Question

Given functions $$f$$ and $$g$$ on an interval $$I$$, how can the Bisection Method be used to find a value $$c$$ where $$f(c)=g(c)$$ ?

Answer

**step1 Reformulate the Problem**

The objective is to find a value $$c$$ such that $$f(c) = g(c)$$. To apply the Bisection Method, which is designed to find roots of a single function (i.e., values $$x$$ where $$h(x) = 0$$), we must transform our problem into this standard form. This is achieved by creating a new function that represents the difference between $$f(x)$$ and $$g(x)$$.

$$h(x) = f(x) - g(x)$$

Now, the problem is equivalent to finding a value $$c$$ such that $$h(c) = 0$$.

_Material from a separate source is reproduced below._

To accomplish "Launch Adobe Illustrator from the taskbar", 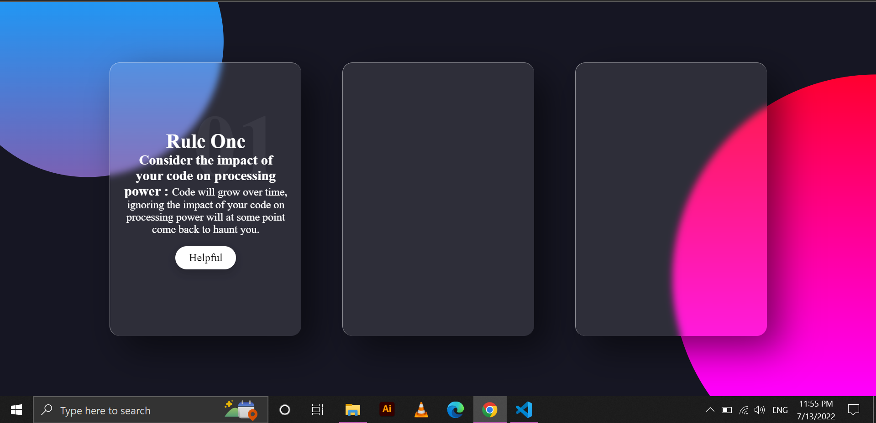I will point(387,410).
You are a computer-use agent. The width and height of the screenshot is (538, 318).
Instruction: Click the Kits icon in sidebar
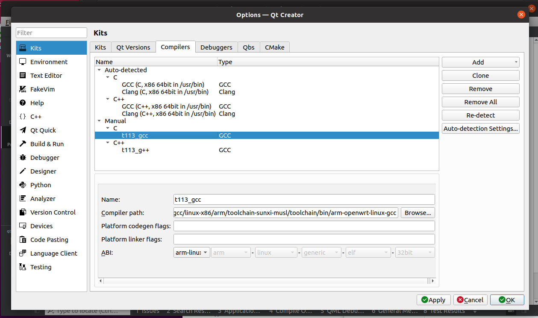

**step2 Identify an Initial Interval**

For the Bisection Method to work, we need an initial interval $$[a, b]$$ within the given interval $$I$$ where the function $$h(x)$$ changes sign. This means that $$h(a)$$ and $$h(b)$$ must have opposite signs. This condition guarantees, by the Intermediate Value Theorem, that at least one root of $$h(x)$$ exists within the interval $$[a, b]$$, provided $$h(x)$$ is continuous on $$[a, b]$$.

$$h(a) \cdot h(b) < 0$$

**step3 Iteratively Bisect the Interval**

Once an appropriate initial interval $$[a, b]$$ is found, the Bisection Method proceeds iteratively. In each iteration, the interval is halved, and the sub-interval that contains the root is selected for the next iteration. This process narrows down the search for the root.

The steps for each iteration are:
1. Calculate the midpoint $$m$$ of the current interval:

$$m = \frac{a+b}{2}$$

2. Evaluate $$h(m)$$.
3. If $$h(m) = 0$$, then $$m$$ is the exact root, and the process stops.
4. If $$h(m)$$ has the same sign as $$h(a)$$ (i.e., $$h(m) \cdot h(a) > 0$$), then the root lies in the interval $$[m, b]$$. Set the new $$a$$ to $$m$$.
5. If $$h(m)$$ has the same sign as $$h(b)$$ (i.e., $$h(m) \cdot h(b) > 0$$), then the root lies in the interval $$[a, m]$$. Set the new $$b$$ to $$m$$. (This implicitly means $$h(m) \cdot h(a) < 0$$).

This process is repeated until the length of the interval $$(b-a)$$ is smaller than a predefined tolerance level, or a maximum number of iterations is reached. The midpoint of the final interval, or either of its endpoints, is then taken as an approximation of $$c$$.